▶ Try it
Go through the entries below and count the lines where the word "from" appears; give only the count.

Stored items:
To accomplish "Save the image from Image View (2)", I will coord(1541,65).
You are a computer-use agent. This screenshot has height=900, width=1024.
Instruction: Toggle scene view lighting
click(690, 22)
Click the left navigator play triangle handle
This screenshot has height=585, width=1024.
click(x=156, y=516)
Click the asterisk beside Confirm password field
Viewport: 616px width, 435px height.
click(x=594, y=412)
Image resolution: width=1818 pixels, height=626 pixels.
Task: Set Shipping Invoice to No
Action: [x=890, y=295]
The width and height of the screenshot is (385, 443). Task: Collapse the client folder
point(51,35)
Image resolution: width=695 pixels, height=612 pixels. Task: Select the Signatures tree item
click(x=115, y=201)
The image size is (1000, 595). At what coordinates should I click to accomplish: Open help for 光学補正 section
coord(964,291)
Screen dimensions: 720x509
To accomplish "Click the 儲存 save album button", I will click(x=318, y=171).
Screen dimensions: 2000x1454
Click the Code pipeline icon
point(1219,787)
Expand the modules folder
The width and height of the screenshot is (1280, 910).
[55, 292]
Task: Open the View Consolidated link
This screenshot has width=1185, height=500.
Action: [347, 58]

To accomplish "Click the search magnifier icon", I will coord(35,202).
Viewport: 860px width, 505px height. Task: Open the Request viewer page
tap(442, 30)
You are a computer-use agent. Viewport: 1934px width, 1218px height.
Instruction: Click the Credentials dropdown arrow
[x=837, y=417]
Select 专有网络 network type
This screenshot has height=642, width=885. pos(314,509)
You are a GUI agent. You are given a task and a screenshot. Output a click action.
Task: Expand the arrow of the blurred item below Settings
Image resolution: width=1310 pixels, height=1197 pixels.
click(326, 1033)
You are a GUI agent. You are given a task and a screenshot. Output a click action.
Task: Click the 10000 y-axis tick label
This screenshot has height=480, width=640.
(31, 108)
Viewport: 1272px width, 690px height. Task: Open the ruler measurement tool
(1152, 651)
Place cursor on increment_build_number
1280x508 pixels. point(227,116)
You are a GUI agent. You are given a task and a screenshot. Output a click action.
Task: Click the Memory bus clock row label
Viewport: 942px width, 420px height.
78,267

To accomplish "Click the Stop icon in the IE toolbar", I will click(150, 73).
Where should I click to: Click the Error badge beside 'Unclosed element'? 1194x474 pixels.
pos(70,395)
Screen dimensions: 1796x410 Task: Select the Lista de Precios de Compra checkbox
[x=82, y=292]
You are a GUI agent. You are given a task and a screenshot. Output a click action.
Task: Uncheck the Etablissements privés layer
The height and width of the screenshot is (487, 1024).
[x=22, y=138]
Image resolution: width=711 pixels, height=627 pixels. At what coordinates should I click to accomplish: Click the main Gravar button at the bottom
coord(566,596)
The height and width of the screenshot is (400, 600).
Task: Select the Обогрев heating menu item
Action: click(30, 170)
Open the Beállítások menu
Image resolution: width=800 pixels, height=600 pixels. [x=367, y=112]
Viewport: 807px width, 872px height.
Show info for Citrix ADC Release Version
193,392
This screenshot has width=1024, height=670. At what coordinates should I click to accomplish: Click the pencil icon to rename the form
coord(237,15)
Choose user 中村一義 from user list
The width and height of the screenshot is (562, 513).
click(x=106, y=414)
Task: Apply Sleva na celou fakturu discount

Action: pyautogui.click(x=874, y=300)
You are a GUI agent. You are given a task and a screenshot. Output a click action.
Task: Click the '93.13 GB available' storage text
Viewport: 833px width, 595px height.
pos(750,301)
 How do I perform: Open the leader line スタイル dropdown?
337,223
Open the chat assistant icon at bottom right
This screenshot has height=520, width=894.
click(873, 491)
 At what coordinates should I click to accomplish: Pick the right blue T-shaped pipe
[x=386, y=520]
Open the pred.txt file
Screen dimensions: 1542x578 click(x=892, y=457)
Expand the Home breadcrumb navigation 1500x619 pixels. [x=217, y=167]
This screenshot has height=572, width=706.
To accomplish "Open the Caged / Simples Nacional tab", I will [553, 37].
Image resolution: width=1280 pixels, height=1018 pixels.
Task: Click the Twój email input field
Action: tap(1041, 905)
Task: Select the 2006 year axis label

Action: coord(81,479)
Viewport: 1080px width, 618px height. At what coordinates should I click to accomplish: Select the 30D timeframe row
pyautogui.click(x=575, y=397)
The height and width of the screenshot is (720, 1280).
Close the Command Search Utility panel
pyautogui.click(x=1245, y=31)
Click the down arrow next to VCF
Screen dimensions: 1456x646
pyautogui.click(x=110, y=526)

▶ Result of this exercise
2